**** 本文

"I Believe In Unicorn"
マイケル・モーパーゴ 作
Written by Michael Morpurgo
ゲイリー・ブライス 挿絵
Illustrated by Gary Blythe
主人公のトマスは、
野山をかけまわることが大好きな8歳の少年。
でも、学校の勉強も本を読むことも苦手です。
ある雨の日、
トマスはお母さんに連れられ
図書館へ行きます。
そして、
しぶしぶ中へ足をふみ入れ目にしたのは、
なんとユニコーン!
まるで生きているかのように見える
木彫りの立派なユニコーンでした。
しかも、
美しい女の人がその背に腰掛け、
お話をかたり始めたではありませんか。
トマスは、ほかの子どもたちと一緒に
夢中で女の人の話に耳をかたむけます。

********

課題: 上の本文のうち、「でも、学校の勉強も本を読むことも苦手です。」を含む語句で始まり「夢中で女の人の話に耳をかたむけます。」で終わる部分を、一字も変えずに書き写してください。

**** 抽出データ

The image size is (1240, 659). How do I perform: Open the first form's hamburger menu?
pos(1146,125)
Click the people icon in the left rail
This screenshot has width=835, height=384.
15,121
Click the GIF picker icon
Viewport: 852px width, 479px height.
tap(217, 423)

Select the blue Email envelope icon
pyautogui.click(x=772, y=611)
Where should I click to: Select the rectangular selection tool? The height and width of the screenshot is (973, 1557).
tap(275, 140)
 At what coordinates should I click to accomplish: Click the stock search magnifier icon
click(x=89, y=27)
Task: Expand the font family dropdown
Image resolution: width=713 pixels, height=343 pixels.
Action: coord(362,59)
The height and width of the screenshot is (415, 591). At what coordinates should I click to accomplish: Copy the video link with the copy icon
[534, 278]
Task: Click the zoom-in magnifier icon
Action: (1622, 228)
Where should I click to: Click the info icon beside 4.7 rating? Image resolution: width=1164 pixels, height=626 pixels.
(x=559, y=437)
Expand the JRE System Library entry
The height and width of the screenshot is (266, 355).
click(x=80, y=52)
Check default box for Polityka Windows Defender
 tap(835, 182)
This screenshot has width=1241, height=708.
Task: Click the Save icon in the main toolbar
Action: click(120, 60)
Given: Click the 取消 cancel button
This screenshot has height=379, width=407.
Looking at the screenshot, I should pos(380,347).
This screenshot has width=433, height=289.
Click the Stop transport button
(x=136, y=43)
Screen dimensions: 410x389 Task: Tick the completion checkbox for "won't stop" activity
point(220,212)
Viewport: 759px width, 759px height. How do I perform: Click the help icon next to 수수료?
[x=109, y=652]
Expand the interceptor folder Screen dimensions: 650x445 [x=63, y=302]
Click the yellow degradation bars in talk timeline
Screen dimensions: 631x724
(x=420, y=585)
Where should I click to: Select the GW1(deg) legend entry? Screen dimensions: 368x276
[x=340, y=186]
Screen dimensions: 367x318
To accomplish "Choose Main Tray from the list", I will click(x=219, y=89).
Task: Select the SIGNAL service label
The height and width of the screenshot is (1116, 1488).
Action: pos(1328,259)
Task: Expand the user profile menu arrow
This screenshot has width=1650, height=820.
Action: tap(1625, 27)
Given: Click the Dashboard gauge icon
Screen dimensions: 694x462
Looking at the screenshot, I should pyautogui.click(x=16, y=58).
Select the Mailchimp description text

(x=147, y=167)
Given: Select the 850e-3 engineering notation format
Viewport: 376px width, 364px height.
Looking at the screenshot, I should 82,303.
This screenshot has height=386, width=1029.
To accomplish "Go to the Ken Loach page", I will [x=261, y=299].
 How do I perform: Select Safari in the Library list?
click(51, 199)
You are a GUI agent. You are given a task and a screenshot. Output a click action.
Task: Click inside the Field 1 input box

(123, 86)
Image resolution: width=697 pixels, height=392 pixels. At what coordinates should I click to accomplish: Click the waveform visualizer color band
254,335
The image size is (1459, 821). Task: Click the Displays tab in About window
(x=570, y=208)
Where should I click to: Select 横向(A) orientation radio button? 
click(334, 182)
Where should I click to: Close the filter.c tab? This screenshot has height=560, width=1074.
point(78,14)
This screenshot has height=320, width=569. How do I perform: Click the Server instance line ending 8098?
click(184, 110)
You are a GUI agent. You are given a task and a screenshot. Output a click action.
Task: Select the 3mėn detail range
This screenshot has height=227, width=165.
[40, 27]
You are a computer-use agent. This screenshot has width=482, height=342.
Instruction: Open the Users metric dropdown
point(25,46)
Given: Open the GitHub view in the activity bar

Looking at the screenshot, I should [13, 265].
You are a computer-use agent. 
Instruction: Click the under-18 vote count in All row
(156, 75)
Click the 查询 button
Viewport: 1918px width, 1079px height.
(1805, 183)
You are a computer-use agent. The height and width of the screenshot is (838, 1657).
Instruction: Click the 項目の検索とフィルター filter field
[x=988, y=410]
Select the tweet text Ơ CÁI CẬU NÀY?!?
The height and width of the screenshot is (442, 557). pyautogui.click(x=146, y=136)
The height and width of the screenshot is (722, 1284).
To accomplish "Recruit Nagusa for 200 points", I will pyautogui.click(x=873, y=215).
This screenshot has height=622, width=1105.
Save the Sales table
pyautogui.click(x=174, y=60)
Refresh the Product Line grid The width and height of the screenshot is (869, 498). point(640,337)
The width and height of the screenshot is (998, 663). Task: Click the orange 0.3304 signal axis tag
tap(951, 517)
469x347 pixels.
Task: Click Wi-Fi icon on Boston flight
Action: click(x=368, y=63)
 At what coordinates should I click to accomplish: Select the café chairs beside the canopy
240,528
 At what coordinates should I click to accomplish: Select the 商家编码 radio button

********

解答:
でも、学校の勉強も本を読むことも苦手です。
ある雨の日、
トマスはお母さんに連れられ
図書館へ行きます。
そして、
しぶしぶ中へ足をふみ入れ目にしたのは、
なんとユニコーン!
まるで生きているかのように見える
木彫りの立派なユニコーンでした。
しかも、
美しい女の人がその背に腰掛け、
お話をかたり始めたではありませんか。
トマスは、ほかの子どもたちと一緒に
夢中で女の人の話に耳をかたむけます。